Friday, 1 February 2019

Why does bright pure red/green/blue light look white if bright enough?


I believe that white light is white because it contains every wavelength, as white by itself has no frequency by itself.


Can somebody explain why really bright pure red, green, or blue LEDs seem white to us and to cameras?


Also, can a bright light ever be pure(eg is it possible to emit a pure red/pure blue/pure green bright light only with wavelengths in the range of that light), or will the inherent brightness of a light force other wavelengths into the light?



Answer



The photoreceptors of the eye respond a little bit to light frequencies different from their peak sensitivity. If you look at the spectral sensitivity of the eye you will see that the response for the red and green receptors cover most of the visible spectrum (blue is a bit narrow). Camera sensors will be somewhat similar but with different curves and sensitivity.


Image from Wikipedia article on spectral sensitivity Image from Wikipedia


This means that if you have a sufficiently strong light at some frequency, you will activate the receptors maximally. It might seem that you would get far more response from the most fitting receptor, but neuron firing rate has a ceiling: beyond a certain point they just fire maximally. Same thing for camera sensors, that saturate. At this point you just get the same output from all of them.

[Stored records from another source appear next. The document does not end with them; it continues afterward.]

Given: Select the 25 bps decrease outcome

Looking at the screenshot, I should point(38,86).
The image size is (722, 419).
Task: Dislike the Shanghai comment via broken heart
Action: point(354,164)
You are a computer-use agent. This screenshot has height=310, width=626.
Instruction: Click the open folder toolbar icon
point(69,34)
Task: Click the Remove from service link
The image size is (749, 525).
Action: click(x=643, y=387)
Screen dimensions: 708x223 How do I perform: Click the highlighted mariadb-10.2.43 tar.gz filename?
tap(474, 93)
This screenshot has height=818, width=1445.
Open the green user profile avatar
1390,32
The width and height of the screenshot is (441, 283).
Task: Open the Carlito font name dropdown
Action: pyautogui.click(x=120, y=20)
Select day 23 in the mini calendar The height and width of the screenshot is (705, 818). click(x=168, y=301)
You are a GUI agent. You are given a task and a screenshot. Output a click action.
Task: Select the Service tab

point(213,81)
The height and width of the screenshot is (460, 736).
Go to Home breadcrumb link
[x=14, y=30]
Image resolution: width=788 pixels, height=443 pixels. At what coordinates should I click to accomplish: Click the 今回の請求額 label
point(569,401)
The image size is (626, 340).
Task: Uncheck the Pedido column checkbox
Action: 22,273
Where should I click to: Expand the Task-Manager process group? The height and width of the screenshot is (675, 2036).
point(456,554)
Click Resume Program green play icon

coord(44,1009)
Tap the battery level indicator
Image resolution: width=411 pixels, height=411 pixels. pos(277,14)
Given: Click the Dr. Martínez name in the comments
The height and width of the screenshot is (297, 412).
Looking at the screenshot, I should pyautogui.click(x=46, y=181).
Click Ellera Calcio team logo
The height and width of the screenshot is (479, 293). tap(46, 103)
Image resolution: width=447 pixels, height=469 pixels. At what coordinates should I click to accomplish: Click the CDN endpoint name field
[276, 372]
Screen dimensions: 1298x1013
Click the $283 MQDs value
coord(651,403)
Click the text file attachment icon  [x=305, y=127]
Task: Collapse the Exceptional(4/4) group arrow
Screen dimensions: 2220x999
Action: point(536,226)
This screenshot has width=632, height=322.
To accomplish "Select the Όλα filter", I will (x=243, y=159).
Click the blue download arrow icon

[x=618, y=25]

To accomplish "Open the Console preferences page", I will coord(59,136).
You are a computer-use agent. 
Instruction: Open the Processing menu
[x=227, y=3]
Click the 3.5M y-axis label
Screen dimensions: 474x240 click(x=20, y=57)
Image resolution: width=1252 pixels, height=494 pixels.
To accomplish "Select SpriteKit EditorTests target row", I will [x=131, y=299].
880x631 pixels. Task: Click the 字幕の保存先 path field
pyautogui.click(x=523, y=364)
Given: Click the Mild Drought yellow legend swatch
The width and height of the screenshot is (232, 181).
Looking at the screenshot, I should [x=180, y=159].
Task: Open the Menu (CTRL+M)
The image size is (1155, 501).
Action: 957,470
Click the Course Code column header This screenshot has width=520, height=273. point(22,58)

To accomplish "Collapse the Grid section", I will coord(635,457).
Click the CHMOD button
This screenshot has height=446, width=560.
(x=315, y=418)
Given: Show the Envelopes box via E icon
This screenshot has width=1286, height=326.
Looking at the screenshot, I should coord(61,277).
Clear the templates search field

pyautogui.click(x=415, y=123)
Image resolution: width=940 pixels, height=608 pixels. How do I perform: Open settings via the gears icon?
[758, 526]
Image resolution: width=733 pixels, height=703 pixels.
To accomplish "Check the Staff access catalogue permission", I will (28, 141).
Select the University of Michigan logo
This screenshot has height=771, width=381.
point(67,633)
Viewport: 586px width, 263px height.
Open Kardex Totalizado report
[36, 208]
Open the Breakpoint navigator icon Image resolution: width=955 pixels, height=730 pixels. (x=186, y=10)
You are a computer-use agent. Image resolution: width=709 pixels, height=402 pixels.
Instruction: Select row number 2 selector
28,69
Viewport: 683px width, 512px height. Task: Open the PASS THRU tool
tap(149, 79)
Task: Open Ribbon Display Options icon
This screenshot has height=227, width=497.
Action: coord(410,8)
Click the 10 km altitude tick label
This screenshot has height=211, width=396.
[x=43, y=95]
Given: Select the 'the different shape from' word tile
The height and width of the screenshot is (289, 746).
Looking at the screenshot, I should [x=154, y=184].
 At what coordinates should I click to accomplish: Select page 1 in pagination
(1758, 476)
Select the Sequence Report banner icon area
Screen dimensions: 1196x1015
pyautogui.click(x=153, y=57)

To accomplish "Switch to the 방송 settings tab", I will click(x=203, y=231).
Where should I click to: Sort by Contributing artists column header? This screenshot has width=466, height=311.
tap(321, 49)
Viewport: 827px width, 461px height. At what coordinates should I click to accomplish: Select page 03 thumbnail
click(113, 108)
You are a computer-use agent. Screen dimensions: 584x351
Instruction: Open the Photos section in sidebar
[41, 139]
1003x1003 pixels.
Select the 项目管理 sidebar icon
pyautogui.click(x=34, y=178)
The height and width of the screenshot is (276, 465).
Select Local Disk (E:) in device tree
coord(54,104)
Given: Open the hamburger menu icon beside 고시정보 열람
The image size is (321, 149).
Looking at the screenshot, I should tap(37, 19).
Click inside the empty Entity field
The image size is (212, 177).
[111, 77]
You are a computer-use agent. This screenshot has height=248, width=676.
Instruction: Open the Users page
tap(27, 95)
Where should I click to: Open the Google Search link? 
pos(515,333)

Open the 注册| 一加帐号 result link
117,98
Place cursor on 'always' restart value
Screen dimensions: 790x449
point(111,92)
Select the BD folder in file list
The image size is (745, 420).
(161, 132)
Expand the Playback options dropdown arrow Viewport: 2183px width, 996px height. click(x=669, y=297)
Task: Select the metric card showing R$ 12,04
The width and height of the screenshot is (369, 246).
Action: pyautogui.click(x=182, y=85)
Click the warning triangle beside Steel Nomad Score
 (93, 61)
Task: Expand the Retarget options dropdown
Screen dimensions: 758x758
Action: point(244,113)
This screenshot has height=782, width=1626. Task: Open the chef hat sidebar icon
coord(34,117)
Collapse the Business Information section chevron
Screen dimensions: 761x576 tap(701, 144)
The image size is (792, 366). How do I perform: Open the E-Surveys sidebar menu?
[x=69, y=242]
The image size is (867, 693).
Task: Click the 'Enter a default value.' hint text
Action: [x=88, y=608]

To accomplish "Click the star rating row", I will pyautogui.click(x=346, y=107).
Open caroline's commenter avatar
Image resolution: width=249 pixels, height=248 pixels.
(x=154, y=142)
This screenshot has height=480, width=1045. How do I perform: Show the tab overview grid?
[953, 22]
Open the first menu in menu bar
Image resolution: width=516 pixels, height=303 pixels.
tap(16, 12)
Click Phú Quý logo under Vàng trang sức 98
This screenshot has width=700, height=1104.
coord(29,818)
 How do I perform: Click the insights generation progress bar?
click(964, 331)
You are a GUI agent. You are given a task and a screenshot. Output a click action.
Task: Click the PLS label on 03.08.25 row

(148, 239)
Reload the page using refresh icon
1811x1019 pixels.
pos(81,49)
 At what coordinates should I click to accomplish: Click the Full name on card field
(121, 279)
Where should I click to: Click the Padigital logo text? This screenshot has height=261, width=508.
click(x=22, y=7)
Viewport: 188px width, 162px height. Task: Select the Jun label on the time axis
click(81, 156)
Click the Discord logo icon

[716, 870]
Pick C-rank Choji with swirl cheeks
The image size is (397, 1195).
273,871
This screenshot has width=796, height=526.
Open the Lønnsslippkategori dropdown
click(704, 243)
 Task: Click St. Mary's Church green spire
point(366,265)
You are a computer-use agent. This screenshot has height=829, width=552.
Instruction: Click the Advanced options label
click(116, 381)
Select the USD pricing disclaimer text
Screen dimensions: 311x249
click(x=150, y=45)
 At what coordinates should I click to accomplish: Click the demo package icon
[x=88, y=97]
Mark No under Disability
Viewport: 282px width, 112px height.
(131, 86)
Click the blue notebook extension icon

Note that this model predicts that sufficiently deep blue light might not look white to the human eye.


Super-intense spectrally pure light is essentially a description of a laser. There is nothing inherent in light that would force it to spread out spectrally. In a material such as air there will be effects due to light-matter interactions - it might scatter from atoms and particles producing a line broadening doppler effects, it might ionize atoms so they absorb and re-radiate light as spectral lines, or heat up matter to radiate broadband blackbody radiation.